The Low-Market-Share Test is only met, if all of the above conditions are met.

(2) No-Impact-on-China Test

The simple case procedures shall also be adopted for the "No-Impact-on-China" transactions, which consist of the following two situations, i.e.:

(a) If a joint venture company is established overseas, and such joint venture company will not carry out any economic activity within the territory of China; or

(b) If the acquisition of equity or assets of an overseas target is conducted, and such overseas target does not carry out any economic activity within the territory of China.

(3) The simple case procedures shall also be adopted for transformations of a joint venture company, i.e. a joint venture company was under joint control by more than two undertakings before the concentration, but it will become being controlled by one or more of such undertakings after the concentration.

b) According to the Provisions, even if a transaction meets one of the legal requirements stated in Item 3 a) above, it shall not follow the simple case procedures under the AML should one or more of the following circumstances occur:

(1) A joint venture company was under joint control by more than two undertakings before the concentration, and it will become being solely controlled by one undertaking after the contraction, and the following two conditions are met: (i) The sole controlling shareholder and the joint venture company are competitors on the same relevant markets; and (ii) The combined market share of such sole controlling undertaking and the joint venture company is more than 15%;

(2) It is difficult to define the concerned relevant markets for the concentration;

(3) The concentration may have an adverse impact on market access and technological progress;

(4) The concentration may have an adverse impact on consumers and other relevant undertakings;

(5) The concentration may have an adverse impact on national economic development; or

(6) Other circumstances which according to the SAMR's discretion may have an adverse impact on the competition on the market.

4. Legal consequences

According to the AML, undertakings shall notify the SAMR of concentrations reaching the notification thresholds ("Pre-merger Notification Obligation").
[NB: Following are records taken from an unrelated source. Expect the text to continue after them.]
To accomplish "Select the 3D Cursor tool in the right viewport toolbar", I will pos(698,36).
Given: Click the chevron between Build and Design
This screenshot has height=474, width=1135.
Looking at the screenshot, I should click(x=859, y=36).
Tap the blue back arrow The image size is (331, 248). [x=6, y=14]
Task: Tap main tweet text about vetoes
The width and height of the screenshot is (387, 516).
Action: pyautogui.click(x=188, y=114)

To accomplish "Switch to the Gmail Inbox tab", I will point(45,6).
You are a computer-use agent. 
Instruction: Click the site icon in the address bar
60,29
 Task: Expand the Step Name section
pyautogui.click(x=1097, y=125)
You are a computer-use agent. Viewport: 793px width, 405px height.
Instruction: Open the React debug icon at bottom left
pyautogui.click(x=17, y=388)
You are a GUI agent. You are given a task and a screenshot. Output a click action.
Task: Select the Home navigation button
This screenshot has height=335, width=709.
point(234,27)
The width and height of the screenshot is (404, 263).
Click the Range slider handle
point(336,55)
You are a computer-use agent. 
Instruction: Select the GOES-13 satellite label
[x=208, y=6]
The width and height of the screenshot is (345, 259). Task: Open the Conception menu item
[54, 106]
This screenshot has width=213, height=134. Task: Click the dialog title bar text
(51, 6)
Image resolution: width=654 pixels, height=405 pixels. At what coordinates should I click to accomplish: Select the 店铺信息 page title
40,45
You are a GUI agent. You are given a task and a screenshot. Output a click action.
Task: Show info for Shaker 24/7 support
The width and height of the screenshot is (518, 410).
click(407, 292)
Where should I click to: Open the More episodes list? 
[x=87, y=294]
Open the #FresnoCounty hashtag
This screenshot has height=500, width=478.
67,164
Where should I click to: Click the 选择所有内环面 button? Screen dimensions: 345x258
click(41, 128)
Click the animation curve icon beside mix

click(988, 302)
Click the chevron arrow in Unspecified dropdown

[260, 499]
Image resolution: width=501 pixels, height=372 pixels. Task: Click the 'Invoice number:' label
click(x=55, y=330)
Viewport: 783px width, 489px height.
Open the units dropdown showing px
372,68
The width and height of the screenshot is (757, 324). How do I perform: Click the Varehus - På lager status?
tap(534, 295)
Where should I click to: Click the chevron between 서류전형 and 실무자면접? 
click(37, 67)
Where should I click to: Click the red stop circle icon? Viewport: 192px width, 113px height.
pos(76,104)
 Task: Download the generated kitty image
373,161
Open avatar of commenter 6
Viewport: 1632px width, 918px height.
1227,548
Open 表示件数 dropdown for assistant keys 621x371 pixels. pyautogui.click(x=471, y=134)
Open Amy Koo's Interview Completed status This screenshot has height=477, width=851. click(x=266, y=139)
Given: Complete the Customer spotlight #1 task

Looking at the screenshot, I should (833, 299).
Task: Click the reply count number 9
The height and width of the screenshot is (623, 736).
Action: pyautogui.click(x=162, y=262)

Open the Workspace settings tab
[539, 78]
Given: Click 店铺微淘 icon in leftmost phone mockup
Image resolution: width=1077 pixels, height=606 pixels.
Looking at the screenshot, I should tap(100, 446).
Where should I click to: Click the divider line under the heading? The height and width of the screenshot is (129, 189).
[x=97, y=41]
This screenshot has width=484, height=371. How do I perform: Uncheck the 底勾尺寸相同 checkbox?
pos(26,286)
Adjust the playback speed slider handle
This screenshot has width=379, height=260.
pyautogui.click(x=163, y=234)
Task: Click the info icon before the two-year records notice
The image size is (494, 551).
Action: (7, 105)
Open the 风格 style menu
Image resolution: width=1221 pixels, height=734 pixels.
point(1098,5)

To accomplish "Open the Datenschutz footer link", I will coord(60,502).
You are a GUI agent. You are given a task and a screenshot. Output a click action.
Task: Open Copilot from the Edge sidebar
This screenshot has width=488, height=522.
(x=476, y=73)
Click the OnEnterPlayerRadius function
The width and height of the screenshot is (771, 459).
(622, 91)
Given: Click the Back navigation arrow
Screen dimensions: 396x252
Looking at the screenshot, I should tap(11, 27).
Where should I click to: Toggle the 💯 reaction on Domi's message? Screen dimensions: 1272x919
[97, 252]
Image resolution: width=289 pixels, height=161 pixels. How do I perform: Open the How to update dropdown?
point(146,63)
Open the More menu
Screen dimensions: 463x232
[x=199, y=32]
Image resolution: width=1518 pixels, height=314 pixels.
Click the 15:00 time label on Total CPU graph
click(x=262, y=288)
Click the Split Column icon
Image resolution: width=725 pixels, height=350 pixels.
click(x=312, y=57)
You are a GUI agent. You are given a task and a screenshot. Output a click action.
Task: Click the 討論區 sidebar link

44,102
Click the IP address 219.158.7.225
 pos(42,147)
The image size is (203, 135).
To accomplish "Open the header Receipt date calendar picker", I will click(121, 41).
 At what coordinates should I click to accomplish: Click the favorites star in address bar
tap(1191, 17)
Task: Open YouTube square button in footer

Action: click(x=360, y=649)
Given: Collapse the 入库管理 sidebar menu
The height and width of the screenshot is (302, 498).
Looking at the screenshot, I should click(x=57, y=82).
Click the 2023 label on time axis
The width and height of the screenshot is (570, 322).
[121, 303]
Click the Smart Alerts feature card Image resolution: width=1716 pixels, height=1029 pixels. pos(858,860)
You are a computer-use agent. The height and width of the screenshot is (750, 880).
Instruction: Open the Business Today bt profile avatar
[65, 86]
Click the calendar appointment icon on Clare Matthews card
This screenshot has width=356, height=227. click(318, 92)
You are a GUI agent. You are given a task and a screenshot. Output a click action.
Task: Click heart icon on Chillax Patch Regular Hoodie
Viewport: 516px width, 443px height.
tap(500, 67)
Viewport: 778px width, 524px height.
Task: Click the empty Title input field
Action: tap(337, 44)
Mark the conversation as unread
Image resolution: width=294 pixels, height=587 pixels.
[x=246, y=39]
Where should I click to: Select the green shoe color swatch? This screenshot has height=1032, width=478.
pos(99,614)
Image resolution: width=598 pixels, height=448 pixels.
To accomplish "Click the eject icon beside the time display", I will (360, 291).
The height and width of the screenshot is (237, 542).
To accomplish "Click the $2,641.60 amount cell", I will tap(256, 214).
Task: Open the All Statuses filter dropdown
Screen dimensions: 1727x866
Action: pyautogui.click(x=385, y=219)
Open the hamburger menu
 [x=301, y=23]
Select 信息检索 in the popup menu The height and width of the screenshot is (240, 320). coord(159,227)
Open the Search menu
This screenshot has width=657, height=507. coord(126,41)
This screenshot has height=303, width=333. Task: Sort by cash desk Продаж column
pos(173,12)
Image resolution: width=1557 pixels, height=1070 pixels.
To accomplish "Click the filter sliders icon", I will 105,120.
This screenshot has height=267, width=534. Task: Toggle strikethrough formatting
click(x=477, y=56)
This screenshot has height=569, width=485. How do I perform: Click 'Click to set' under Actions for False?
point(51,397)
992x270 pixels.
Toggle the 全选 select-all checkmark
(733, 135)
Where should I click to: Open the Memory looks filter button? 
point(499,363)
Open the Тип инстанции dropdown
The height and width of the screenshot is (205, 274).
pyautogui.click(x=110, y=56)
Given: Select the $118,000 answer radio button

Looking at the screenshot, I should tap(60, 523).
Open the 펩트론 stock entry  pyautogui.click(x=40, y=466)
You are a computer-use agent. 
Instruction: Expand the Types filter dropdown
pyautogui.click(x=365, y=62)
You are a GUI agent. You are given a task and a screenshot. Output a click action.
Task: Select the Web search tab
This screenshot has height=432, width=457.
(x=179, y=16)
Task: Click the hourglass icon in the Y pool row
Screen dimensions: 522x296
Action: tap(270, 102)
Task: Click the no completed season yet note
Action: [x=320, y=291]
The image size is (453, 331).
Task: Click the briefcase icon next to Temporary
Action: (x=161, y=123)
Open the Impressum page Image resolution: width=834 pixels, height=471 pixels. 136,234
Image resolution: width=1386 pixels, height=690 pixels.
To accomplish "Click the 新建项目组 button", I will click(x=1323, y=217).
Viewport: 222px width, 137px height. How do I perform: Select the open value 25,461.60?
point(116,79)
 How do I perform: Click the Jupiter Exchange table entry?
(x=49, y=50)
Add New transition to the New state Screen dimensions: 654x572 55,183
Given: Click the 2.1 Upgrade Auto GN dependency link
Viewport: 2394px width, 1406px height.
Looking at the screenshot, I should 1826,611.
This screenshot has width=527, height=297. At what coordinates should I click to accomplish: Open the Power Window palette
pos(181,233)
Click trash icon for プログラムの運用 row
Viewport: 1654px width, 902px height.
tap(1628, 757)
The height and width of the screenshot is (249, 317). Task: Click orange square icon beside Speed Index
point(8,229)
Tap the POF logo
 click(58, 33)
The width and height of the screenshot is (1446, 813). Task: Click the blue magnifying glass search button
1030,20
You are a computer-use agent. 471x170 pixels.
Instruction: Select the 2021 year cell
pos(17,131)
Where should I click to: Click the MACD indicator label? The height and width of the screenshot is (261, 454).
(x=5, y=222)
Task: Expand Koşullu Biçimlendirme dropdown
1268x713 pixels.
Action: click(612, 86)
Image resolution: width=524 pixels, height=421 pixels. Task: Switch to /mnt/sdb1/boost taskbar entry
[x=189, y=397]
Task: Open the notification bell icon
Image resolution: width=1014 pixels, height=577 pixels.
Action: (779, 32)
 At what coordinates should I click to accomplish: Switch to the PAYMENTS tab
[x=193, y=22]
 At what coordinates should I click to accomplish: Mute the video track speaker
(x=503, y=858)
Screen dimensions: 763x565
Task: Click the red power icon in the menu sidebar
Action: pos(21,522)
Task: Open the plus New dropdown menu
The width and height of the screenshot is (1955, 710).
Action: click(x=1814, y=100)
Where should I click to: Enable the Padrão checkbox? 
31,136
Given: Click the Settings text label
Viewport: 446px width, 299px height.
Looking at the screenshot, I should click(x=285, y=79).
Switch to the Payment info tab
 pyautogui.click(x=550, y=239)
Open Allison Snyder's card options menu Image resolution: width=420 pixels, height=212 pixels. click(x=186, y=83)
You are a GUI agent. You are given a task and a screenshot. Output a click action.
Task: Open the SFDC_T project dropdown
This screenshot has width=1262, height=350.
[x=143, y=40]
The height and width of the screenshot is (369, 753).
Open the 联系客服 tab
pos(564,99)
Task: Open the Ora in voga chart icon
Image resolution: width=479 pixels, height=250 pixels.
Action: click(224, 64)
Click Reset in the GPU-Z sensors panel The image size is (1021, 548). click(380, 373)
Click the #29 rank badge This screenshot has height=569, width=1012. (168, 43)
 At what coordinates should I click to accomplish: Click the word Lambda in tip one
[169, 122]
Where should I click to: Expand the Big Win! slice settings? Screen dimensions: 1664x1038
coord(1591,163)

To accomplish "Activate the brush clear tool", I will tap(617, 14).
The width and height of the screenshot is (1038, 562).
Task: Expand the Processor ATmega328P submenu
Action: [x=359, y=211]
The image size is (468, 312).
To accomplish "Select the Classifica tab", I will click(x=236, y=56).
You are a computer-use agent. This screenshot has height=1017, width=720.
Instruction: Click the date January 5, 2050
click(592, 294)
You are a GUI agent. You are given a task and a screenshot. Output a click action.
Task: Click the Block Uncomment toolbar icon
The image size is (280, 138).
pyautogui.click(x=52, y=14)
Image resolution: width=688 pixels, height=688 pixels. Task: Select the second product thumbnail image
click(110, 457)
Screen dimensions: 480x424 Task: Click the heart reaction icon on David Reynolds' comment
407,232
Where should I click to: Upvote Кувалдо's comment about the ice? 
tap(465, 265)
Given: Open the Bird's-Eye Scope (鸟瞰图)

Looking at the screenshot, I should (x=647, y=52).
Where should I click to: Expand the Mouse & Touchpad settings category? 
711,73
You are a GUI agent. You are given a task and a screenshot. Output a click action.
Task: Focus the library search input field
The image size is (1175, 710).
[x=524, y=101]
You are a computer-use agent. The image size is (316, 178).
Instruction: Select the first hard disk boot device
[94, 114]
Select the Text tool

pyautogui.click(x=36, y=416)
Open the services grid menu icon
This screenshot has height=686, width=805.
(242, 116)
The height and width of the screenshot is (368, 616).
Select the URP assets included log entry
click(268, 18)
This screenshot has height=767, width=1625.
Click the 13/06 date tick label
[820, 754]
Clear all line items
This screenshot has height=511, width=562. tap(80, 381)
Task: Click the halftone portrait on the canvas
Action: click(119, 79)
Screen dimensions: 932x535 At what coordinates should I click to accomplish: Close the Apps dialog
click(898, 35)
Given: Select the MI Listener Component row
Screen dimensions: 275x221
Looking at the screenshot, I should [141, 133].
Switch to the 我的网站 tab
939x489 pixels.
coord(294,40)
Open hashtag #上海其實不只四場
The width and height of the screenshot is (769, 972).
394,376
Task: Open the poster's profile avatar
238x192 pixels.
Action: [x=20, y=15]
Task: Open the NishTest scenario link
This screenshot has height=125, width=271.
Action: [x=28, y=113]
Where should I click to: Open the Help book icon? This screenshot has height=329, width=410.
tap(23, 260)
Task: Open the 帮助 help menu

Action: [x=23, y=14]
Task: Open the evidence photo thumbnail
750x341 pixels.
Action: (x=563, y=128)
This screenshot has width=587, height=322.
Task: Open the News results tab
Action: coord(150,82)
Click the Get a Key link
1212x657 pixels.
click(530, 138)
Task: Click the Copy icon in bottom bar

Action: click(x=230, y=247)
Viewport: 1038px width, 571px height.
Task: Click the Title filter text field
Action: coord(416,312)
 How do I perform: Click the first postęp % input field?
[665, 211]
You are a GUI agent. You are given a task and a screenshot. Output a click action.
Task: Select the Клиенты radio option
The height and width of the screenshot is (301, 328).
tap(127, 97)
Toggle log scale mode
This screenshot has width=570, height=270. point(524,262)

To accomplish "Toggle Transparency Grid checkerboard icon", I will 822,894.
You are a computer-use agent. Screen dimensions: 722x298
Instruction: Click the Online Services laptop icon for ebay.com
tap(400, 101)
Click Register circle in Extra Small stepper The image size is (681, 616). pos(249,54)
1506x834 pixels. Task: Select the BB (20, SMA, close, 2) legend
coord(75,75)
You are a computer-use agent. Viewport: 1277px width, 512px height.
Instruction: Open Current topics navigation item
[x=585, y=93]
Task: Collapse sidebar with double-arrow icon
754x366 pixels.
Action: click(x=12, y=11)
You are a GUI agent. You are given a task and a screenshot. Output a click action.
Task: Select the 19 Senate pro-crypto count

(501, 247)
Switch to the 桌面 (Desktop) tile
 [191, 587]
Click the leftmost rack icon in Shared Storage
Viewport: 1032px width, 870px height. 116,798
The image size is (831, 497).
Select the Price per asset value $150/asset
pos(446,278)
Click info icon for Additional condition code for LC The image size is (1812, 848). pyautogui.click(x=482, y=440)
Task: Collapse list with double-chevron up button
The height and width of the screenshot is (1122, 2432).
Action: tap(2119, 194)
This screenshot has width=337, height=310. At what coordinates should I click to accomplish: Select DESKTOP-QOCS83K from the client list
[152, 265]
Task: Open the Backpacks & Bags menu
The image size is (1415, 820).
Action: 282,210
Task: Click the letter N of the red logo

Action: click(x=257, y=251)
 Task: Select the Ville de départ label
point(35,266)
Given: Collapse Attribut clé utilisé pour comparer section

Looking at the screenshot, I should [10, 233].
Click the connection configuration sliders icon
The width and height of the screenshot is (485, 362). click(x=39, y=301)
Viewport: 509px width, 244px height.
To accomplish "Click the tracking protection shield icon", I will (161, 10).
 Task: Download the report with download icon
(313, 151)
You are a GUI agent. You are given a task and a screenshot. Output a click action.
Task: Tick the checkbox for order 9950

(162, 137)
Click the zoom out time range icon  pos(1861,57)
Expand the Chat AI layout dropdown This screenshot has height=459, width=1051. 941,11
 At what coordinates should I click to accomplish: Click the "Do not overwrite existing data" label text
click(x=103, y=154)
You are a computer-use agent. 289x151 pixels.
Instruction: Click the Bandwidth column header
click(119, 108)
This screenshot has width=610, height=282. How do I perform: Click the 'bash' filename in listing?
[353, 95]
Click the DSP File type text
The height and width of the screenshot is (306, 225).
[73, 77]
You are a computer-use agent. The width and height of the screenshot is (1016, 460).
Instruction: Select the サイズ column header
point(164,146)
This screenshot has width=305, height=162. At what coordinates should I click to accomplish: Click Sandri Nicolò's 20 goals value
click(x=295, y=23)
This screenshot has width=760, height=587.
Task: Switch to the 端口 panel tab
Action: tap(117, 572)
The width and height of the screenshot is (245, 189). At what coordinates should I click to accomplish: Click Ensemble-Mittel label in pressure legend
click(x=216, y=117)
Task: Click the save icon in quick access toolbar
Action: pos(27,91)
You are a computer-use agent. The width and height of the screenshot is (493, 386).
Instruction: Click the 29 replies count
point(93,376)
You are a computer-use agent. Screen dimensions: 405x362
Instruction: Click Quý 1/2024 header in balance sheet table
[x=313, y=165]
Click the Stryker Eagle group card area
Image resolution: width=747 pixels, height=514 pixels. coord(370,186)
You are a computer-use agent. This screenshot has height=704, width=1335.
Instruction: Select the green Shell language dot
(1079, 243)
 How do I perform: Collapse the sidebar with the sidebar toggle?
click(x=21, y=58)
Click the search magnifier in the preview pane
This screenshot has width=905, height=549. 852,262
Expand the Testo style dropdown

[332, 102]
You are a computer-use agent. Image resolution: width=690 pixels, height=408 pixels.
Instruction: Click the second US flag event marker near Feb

Further, before the clearance is granted by the SAMR after the submission of the notification documents, undertakings shall refrain from implementing the concentrations ("Standstill Obligation").

a) According to the Provisions, if an Undertaking fails to observe (i) the Pre-merger Notification Obligations; (ii) the Standstill Obligations; or (iii) the examination decisions previously issued by the SAMR, this constitutes a violation of the AML.

b) Should any of the violations stated in Item 4 a) above occur, the SAMR may, inter alia, impose on the concerned Undertaking one or more of the following sanctions:

  • order the termination of the concentration;
  • order the disposal of the relevant shares/assets within the prescribed time limit;
  • order the assignment of relevant business within the prescribed time limit;
  • order the adoption of necessary measures to restore the status quo prior to the concentration;
  • impose a fine of up to RMB 500,000; or
  • take other necessary measures.

5. Conclusion

The Provisions have provided further guidance on the merger control review system under the AML by express and specific stipulations on the determination of the existence of controlling powers, the calculation of turnovers as well as setting legal standards for cases following simple case procedures, etc.

Thus, the Provisions will improve the transparency, predictability and operability of the merger control review system under the AML and contribute to the uniform law enforcement of the merger control review system in China.